[[ Dataset excerpts, beginning ]]
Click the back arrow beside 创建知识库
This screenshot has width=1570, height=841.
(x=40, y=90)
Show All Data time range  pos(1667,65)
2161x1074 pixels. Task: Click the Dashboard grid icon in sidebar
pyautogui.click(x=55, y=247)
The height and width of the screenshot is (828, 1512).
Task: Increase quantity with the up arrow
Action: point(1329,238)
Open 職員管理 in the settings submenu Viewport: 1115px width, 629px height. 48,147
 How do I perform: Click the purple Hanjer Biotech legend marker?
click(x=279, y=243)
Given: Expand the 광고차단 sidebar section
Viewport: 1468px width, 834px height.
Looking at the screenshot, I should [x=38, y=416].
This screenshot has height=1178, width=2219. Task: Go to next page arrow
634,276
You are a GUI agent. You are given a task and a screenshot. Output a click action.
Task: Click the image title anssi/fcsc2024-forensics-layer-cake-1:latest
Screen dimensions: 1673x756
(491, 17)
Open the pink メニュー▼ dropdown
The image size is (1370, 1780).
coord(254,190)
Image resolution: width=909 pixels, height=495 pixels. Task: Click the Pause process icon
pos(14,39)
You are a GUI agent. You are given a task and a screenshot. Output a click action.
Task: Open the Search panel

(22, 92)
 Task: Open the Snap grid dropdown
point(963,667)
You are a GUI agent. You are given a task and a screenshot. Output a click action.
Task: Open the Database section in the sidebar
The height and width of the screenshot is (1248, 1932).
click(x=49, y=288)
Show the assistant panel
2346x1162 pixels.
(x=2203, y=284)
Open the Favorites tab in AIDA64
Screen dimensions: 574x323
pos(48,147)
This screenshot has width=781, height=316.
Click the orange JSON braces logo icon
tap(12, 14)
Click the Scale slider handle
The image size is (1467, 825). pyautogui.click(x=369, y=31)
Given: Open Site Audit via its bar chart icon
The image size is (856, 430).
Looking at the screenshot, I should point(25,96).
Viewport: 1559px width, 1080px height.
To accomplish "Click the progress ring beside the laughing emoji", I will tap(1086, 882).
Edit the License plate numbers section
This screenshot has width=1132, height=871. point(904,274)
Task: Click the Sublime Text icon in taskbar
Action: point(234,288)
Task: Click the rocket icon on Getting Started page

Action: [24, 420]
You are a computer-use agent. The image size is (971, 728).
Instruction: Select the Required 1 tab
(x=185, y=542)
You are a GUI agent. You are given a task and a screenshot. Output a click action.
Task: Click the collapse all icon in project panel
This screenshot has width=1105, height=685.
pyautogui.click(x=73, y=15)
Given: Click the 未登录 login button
[[ Dataset excerpts, end ]]
• [Exercise directions] The data above should be copied exactly, with no line omitted.

• [Result of the task]
Click the back arrow beside 创建知识库
This screenshot has width=1570, height=841.
(x=40, y=90)
Show All Data time range  pos(1667,65)
2161x1074 pixels. Task: Click the Dashboard grid icon in sidebar
pyautogui.click(x=55, y=247)
The height and width of the screenshot is (828, 1512).
Task: Increase quantity with the up arrow
Action: point(1329,238)
Open 職員管理 in the settings submenu Viewport: 1115px width, 629px height. 48,147
 How do I perform: Click the purple Hanjer Biotech legend marker?
click(x=279, y=243)
Given: Expand the 광고차단 sidebar section
Viewport: 1468px width, 834px height.
Looking at the screenshot, I should [x=38, y=416].
This screenshot has height=1178, width=2219. Task: Go to next page arrow
634,276
You are a GUI agent. You are given a task and a screenshot. Output a click action.
Task: Click the image title anssi/fcsc2024-forensics-layer-cake-1:latest
Screen dimensions: 1673x756
(491, 17)
Open the pink メニュー▼ dropdown
The image size is (1370, 1780).
coord(254,190)
Image resolution: width=909 pixels, height=495 pixels. Task: Click the Pause process icon
pos(14,39)
You are a GUI agent. You are given a task and a screenshot. Output a click action.
Task: Open the Search panel

(22, 92)
 Task: Open the Snap grid dropdown
point(963,667)
You are a GUI agent. You are given a task and a screenshot. Output a click action.
Task: Open the Database section in the sidebar
The height and width of the screenshot is (1248, 1932).
click(x=49, y=288)
Show the assistant panel
2346x1162 pixels.
(x=2203, y=284)
Open the Favorites tab in AIDA64
Screen dimensions: 574x323
pos(48,147)
This screenshot has width=781, height=316.
Click the orange JSON braces logo icon
tap(12, 14)
Click the Scale slider handle
The image size is (1467, 825). pyautogui.click(x=369, y=31)
Given: Open Site Audit via its bar chart icon
The image size is (856, 430).
Looking at the screenshot, I should point(25,96).
Viewport: 1559px width, 1080px height.
To accomplish "Click the progress ring beside the laughing emoji", I will tap(1086, 882).
Edit the License plate numbers section
This screenshot has width=1132, height=871. point(904,274)
Task: Click the Sublime Text icon in taskbar
Action: point(234,288)
Task: Click the rocket icon on Getting Started page

Action: [24, 420]
You are a computer-use agent. The image size is (971, 728).
Instruction: Select the Required 1 tab
(x=185, y=542)
You are a GUI agent. You are given a task and a screenshot. Output a click action.
Task: Click the collapse all icon in project panel
This screenshot has width=1105, height=685.
pyautogui.click(x=73, y=15)
Given: Click the 未登录 login button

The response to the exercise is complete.